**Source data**
==============================

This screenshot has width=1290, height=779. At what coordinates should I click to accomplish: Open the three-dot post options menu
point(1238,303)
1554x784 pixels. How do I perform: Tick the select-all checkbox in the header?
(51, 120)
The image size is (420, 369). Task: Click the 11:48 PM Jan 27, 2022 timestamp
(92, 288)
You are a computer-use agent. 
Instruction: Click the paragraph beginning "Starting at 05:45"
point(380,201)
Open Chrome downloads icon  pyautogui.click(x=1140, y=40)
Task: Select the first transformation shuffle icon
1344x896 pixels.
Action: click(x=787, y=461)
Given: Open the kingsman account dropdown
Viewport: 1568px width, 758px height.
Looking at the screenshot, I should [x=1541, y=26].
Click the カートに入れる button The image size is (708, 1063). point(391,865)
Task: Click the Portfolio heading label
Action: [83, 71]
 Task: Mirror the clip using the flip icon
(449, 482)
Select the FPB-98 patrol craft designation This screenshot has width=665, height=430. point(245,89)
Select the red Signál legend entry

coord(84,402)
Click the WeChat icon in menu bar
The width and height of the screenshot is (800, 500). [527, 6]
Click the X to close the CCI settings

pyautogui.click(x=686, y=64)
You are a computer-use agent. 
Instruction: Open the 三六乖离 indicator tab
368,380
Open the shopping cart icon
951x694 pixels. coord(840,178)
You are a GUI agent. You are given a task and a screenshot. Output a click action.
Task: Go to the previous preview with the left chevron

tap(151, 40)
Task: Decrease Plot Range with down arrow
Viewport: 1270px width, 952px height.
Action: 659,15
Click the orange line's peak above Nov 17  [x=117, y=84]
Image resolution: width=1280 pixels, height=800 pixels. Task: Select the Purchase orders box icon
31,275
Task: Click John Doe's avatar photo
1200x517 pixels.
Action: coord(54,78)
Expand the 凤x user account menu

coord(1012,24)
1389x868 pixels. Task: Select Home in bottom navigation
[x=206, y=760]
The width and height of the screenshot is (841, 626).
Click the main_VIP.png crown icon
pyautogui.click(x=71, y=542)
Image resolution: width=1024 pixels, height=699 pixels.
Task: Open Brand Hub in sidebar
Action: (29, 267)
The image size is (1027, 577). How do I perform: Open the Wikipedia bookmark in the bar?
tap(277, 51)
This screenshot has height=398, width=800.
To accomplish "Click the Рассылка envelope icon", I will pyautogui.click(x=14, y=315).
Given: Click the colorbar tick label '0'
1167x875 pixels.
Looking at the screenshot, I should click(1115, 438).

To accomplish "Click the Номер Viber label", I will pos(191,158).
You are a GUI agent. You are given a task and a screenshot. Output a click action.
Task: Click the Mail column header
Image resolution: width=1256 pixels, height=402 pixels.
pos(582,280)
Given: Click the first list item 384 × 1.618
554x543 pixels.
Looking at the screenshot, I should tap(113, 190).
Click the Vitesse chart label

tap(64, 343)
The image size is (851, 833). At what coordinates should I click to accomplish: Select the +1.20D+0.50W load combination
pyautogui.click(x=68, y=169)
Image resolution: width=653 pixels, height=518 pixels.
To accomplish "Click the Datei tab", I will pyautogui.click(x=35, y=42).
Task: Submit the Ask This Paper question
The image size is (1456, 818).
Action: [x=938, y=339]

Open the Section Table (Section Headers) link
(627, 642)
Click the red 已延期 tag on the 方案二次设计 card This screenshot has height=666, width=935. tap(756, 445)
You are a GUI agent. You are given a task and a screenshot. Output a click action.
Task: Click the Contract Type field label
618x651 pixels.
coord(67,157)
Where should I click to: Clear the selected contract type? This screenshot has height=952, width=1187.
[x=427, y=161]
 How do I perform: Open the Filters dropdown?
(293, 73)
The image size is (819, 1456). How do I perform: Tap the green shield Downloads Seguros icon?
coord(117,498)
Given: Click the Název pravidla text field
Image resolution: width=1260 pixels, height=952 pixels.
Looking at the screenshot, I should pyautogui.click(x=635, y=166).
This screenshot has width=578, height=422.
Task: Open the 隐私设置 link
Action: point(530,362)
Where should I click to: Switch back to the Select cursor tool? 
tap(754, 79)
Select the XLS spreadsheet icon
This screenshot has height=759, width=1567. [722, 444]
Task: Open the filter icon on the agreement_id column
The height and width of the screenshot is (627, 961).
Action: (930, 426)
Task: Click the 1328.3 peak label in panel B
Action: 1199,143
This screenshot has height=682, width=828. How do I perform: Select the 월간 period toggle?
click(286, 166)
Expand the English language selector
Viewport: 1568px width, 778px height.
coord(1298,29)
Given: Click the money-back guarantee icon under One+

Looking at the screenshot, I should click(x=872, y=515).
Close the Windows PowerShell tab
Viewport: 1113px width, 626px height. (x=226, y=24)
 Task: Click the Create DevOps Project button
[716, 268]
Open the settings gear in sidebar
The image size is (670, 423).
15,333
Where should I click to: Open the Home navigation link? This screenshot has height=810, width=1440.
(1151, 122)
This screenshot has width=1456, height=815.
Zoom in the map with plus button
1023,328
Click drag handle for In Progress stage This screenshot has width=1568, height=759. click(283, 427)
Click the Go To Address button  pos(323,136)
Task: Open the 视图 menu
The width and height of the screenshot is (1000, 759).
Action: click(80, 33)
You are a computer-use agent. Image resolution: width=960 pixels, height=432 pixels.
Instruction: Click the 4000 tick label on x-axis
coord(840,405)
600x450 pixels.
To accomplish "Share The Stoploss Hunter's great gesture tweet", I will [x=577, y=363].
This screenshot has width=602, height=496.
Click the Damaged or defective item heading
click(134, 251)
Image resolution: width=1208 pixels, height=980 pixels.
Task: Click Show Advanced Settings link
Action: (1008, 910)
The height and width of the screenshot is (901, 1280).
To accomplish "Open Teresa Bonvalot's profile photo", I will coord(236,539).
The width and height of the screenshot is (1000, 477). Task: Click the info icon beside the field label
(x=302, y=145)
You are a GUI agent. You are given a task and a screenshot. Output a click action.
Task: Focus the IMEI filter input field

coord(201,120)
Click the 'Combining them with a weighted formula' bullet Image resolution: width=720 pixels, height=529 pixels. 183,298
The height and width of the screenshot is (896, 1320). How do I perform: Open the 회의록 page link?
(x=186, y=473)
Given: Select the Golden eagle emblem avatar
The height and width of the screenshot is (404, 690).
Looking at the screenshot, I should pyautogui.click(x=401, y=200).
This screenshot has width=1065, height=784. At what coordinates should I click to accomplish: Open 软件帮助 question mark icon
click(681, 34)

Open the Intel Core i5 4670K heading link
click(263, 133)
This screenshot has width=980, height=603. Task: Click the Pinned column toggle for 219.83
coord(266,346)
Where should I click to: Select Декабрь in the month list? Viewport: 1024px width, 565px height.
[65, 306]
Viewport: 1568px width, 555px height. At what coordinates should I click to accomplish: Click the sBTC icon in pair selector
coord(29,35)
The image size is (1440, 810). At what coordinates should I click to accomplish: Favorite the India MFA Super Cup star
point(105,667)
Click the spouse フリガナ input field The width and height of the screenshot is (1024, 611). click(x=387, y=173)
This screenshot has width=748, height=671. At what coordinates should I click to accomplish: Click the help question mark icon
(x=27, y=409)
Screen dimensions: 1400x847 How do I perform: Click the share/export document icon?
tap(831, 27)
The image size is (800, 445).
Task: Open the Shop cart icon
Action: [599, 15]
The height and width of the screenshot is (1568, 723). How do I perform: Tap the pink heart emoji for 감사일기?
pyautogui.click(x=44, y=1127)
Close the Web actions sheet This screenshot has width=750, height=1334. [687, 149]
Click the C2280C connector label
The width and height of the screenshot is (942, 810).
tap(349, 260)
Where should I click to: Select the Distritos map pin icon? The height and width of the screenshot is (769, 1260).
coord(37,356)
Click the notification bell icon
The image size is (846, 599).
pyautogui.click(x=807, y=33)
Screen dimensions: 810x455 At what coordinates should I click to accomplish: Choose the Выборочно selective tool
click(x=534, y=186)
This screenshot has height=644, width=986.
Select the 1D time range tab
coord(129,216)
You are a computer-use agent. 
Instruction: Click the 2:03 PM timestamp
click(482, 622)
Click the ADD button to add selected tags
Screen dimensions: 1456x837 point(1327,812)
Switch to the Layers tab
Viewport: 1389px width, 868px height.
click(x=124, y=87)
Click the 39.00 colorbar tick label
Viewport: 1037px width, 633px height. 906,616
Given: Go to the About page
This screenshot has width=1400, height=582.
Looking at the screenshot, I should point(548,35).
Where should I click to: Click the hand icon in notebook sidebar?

==============================

**Your objective**
Starting at the beginning of the records and ending with the line that contains "coord(1012,24)", reproduce those lines with every "Instruction" swapped for "Directive" and all else left unchanged.

**Solved exercise**
This screenshot has width=1290, height=779. At what coordinates should I click to accomplish: Open the three-dot post options menu
point(1238,303)
1554x784 pixels. How do I perform: Tick the select-all checkbox in the header?
(51, 120)
The image size is (420, 369). Task: Click the 11:48 PM Jan 27, 2022 timestamp
(92, 288)
You are a computer-use agent. 
Directive: Click the paragraph beginning "Starting at 05:45"
point(380,201)
Open Chrome downloads icon  pyautogui.click(x=1140, y=40)
Task: Select the first transformation shuffle icon
1344x896 pixels.
Action: click(x=787, y=461)
Given: Open the kingsman account dropdown
Viewport: 1568px width, 758px height.
Looking at the screenshot, I should [x=1541, y=26].
Click the カートに入れる button The image size is (708, 1063). point(391,865)
Task: Click the Portfolio heading label
Action: [83, 71]
 Task: Mirror the clip using the flip icon
(449, 482)
Select the FPB-98 patrol craft designation This screenshot has width=665, height=430. point(245,89)
Select the red Signál legend entry

coord(84,402)
Click the WeChat icon in menu bar
The width and height of the screenshot is (800, 500). [527, 6]
Click the X to close the CCI settings

pyautogui.click(x=686, y=64)
You are a computer-use agent. 
Directive: Open the 三六乖离 indicator tab
368,380
Open the shopping cart icon
951x694 pixels. coord(840,178)
You are a GUI agent. You are given a task and a screenshot. Output a click action.
Task: Go to the previous preview with the left chevron

tap(151, 40)
Task: Decrease Plot Range with down arrow
Viewport: 1270px width, 952px height.
Action: 659,15
Click the orange line's peak above Nov 17  [x=117, y=84]
Image resolution: width=1280 pixels, height=800 pixels. Task: Select the Purchase orders box icon
31,275
Task: Click John Doe's avatar photo
1200x517 pixels.
Action: coord(54,78)
Expand the 凤x user account menu

coord(1012,24)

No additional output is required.